How do the roof spikes work? Do you just install them on the perimeter of the roof, where the peafowl would land? So far I've seen them only fly onto the porch roofs from the ground, so that would hopefully be a doable amount.

Thanks for the tip about the fine line between providing a fun shower and discouraging them.

Finding out that one appears to have bought Malfoy Manor, complete with resident albino peafowl, is pretty hilarious, so I'm trying to maintain a sense of humor as we negotiate this situation!

Do you recommend things like owl statues and reflective tape as a part of a super-terrifying peafowl haunted house?


----------



## DwayneNLiz (May 12, 2017)

the spike strips go on the edges and peak of the roof to prevent perching


----------



## wontyoupeamyneighbor (May 12, 2017)

Would one want to do the bird spikes around the 2nd floor roof as well as the porch roofs? Or would just the lower roofs be enough?

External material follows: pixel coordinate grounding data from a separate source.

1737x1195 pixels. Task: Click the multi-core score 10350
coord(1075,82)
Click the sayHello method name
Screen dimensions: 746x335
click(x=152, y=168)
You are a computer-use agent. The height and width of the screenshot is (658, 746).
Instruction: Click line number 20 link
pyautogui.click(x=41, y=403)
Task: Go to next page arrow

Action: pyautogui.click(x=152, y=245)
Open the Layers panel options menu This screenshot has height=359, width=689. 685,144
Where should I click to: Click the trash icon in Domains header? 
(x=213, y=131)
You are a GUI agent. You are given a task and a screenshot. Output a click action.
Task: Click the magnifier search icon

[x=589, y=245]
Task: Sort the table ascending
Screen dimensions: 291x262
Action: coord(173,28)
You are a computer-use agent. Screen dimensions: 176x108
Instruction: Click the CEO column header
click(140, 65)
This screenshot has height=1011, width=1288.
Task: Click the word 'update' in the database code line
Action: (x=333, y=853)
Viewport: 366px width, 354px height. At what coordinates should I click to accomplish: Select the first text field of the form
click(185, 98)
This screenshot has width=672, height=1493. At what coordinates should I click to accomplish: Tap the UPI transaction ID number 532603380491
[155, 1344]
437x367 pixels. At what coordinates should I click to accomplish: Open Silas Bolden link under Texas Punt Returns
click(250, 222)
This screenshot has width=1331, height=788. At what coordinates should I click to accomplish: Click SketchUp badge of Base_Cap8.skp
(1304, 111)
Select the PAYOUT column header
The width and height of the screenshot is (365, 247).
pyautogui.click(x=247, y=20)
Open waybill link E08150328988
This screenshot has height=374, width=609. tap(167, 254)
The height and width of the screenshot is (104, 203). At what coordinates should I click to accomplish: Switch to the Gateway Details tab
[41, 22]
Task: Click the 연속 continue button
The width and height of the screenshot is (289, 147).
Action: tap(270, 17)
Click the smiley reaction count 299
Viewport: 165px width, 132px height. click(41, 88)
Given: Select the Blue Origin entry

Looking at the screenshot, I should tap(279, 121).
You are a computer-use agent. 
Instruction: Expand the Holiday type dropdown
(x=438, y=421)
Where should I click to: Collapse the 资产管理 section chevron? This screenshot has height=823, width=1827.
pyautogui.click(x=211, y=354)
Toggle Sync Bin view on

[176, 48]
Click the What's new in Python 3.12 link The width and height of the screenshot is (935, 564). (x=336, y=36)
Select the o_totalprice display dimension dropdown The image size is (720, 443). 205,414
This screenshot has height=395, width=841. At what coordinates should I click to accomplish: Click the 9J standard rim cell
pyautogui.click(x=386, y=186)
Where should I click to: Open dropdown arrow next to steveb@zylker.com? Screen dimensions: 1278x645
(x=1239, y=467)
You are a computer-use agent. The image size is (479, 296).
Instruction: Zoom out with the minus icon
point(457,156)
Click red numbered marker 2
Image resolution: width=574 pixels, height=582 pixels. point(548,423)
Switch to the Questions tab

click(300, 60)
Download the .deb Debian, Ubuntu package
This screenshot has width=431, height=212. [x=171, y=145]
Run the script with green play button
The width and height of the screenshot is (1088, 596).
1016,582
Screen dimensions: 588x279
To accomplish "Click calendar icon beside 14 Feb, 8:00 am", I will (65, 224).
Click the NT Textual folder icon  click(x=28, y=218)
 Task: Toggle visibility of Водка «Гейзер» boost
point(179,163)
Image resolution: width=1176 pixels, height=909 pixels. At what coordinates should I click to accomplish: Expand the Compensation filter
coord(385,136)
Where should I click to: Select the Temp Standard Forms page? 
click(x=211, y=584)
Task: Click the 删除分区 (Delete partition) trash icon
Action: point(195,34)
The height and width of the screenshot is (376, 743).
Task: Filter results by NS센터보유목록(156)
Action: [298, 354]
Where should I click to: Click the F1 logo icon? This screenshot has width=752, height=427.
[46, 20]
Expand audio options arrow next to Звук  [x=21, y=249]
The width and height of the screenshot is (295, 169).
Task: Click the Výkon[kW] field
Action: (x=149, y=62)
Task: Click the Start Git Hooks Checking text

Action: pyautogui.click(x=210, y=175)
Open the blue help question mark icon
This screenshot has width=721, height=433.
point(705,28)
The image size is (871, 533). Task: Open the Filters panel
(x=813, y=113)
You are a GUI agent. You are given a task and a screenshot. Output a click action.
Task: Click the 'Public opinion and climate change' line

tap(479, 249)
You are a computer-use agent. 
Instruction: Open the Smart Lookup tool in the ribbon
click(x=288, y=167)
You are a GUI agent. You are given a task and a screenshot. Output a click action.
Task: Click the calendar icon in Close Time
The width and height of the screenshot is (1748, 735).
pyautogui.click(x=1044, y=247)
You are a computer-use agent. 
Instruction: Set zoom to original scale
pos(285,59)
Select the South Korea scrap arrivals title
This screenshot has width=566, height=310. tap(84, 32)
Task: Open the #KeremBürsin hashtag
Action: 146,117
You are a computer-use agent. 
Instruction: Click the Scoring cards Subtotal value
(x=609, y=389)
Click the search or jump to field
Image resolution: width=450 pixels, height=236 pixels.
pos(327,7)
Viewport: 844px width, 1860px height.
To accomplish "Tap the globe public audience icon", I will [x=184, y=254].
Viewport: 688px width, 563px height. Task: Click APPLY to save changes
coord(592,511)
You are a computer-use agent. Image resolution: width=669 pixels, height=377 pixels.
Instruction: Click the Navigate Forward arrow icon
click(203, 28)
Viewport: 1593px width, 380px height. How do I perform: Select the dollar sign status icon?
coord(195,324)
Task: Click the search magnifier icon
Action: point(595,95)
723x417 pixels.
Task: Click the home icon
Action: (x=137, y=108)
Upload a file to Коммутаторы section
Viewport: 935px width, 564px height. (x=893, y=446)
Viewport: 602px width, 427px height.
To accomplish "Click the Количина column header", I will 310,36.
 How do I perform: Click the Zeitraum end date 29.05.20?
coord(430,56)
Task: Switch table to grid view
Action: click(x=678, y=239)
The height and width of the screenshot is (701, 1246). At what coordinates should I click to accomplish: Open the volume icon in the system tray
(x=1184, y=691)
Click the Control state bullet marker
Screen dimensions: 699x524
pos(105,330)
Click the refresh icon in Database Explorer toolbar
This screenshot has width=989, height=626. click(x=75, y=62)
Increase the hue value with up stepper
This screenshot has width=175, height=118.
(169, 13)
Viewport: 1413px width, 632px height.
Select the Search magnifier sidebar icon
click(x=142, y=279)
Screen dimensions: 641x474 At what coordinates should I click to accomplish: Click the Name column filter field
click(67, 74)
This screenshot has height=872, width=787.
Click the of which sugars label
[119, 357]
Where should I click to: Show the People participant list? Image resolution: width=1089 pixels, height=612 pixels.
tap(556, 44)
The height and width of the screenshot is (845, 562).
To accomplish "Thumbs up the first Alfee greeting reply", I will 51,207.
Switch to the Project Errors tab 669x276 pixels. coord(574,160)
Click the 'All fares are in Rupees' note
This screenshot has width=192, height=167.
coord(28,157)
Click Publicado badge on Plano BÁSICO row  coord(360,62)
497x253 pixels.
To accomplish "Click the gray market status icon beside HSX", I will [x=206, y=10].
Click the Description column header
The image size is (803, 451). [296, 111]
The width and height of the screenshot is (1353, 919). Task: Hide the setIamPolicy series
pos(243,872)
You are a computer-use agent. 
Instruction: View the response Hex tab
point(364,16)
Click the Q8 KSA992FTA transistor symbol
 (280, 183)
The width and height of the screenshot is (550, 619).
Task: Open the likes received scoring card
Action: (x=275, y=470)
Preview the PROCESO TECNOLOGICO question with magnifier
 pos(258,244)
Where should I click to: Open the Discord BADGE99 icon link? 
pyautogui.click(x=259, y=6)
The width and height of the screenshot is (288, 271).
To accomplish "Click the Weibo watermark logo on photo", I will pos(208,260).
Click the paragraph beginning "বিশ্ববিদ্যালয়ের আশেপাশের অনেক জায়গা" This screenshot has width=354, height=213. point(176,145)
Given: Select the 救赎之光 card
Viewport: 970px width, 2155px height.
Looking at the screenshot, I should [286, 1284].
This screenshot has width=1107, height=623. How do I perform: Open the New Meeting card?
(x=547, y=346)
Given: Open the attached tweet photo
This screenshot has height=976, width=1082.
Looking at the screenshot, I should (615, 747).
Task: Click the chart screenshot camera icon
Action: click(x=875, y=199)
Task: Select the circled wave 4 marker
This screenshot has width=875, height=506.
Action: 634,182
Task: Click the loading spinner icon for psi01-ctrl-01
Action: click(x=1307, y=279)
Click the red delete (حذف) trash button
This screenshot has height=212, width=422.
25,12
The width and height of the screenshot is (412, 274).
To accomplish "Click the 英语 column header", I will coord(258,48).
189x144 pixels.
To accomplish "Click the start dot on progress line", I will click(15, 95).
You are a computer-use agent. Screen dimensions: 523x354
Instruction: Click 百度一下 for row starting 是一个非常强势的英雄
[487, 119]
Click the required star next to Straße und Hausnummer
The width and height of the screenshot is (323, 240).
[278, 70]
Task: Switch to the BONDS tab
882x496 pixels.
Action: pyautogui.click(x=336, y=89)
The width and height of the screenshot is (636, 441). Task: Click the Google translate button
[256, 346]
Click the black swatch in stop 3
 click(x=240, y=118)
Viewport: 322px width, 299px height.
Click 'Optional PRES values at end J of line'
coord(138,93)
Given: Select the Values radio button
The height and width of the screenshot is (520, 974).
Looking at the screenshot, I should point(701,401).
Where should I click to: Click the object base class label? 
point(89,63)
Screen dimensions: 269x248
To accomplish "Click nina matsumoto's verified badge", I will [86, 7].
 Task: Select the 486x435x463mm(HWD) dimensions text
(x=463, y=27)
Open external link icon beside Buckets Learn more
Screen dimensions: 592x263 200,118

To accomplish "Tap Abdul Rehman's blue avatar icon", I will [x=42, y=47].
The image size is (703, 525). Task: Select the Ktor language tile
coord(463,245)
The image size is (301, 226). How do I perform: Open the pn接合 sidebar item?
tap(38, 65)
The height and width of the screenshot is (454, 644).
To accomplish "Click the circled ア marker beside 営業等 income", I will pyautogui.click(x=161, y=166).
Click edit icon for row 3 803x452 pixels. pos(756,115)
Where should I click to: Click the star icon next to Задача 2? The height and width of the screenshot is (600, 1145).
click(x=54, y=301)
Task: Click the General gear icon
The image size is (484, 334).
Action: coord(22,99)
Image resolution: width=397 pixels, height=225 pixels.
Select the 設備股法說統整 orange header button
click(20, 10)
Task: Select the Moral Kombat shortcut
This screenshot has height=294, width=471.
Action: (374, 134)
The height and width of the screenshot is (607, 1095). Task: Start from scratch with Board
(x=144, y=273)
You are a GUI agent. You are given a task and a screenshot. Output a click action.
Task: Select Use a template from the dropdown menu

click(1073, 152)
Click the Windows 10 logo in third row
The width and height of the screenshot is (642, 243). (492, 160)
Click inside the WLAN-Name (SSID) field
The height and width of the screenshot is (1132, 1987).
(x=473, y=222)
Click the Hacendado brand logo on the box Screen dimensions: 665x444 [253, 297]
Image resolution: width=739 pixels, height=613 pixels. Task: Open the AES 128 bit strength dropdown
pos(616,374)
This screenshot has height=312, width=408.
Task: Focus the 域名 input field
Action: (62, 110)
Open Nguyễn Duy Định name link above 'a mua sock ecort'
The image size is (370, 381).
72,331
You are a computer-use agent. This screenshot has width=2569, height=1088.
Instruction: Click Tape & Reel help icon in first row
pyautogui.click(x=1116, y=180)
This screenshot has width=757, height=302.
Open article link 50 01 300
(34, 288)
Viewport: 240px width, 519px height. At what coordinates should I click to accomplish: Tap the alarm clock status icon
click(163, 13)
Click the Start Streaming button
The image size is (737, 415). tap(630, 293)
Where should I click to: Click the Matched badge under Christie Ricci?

I'm imagining this would be regarded as an act of outright peafowl war by the neighbor, so I think we'll try this only after other approaches are exhausted, but thanks for the photos -- the roof spikes look much less ugly than expected.


----------



## DwayneNLiz (May 12, 2017)

wontyoupeamyneighbor said:


> Would one want to do the bird spikes around the 2nd floor roof as well as the porch roofs? Or would just the lower roofs be enough?
> 
> I'm imagining this would be regarded as an act of outright peafowl war by the neighbor, so I think we'll try this only after other approaches are exhausted, but thanks for the photos -- the roof spikes look much less ugly than expected.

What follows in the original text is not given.